■ ABOUT THIS EXERCISE:
Keep writing the news story about New York City's contact tracing program, picking up right after its last line.

■ TEXT SHOWN:

▬▬▬

Arkansas Democrat-Gazette

New York City stays committed to contact tracing

- JENNIFER PELTZ

NEW YORK — Coronaviru­s contact tracing programs across the U.S. scaled back their ambitions as cases surged in the winter, but New York City has leaned into its $600 million tracing initiative.

The city hired more tracers during the holiday season surge and in early March hit its goal of reaching at least 90% of people who test positive, a mark it hadn’t reached since around Thanksgivi­ng. Last week, the number hit 96%.

Overwhelme­d tracing programs elsewhere confronted the wave by switching to automated calls, limiting the types of cases they trace or telling infected people simply to reach out to their contacts themselves.

But New York remains committed, saying tracing helped curb the city’s second surge and is all the more necessary now as vaccinatio­n campaigns race to outpace the spread of worrisome viral variants.

“This is the danger zone, where we can’t let our guard down,” contact tracing chief Dr. Ted Long says.

▬▬▬

■ EXCERPTED RECORDS:
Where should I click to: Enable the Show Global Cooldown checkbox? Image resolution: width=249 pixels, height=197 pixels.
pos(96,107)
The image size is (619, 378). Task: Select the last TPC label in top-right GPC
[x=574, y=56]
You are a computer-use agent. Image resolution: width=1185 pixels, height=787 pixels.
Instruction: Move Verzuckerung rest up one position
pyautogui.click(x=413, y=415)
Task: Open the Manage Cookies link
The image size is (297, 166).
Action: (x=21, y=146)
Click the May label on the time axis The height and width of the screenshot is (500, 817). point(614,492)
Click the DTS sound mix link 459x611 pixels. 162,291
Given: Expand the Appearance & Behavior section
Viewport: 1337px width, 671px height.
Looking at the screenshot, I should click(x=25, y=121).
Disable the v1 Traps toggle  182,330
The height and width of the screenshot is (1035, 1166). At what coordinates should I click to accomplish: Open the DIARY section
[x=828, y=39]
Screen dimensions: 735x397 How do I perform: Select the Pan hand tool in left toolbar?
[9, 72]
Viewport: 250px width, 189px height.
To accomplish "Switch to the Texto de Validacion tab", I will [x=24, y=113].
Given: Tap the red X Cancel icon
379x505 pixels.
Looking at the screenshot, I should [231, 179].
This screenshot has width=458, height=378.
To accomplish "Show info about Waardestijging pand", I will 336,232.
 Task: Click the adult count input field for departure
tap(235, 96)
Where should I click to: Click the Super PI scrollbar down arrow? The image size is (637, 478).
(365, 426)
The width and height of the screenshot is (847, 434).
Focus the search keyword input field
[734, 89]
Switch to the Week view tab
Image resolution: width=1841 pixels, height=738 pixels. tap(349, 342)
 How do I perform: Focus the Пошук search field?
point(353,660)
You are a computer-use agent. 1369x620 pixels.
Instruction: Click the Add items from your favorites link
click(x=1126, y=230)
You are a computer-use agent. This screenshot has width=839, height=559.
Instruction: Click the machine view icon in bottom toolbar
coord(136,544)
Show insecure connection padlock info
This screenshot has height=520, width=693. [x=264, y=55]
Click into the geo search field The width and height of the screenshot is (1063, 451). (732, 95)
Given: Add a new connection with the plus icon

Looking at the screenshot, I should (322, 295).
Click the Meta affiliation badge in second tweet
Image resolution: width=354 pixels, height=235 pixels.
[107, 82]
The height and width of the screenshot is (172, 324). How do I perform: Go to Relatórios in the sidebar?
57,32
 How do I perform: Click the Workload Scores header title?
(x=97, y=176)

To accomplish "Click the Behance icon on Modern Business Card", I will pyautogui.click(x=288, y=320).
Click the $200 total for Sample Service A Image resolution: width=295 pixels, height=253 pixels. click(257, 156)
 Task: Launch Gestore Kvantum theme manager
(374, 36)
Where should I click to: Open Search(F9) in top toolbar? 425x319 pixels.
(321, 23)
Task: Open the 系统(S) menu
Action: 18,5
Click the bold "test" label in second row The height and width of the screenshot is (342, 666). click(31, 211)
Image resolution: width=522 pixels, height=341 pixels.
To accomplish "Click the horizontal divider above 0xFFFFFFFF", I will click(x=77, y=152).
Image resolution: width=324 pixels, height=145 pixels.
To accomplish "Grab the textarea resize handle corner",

▬▬▬

■ RESPONSE TO THE EXERCISE:
Still, considerab­le challenges remain. Less than half of people who test positive name anyone they might have exposed to the virus. Some stop answering a blizzard of follow-ups meant to ensure they’re staying isolated.

There’s some debate among public health experts over whether local government­s should cut back on contact tracing and focus more on vaccinatio­n.

After enduring the country’s deadliest coronaviru­s surge last spring, New York City set up what appears to be the biggest contact tracing effort in any U.S. city, now counting about 4,000 tracers and a $582 million budget for this fiscal year and next. Another $184 million is budgeted for services such as voluntary hotel stays for people who can’t isolate at home.

Tracing infected people was easier in mid-August, when the city had about 200 new cases daily. It became a monumental effort by mid-January, when new cases topped 6,000 per day.

Since then, the daily caseload has fallen by about half. Still, the city’s five boroughs have infection rates in the top 2% of counties nationwide. Long argues the city’s tracing program helped limit the surge to considerab­ly fewer new deaths per person than in the U.S. as a whole.

Tracer Jessica Morris said “it was very intense for two-and-a-half straight months” during the wave.

Slammed with calls to make and callbacks to answer, tracers strove to compress their conversati­ons without skipping important informatio­n. “I’ve mastered the art of breaking the ice really efficientl­y,” she said.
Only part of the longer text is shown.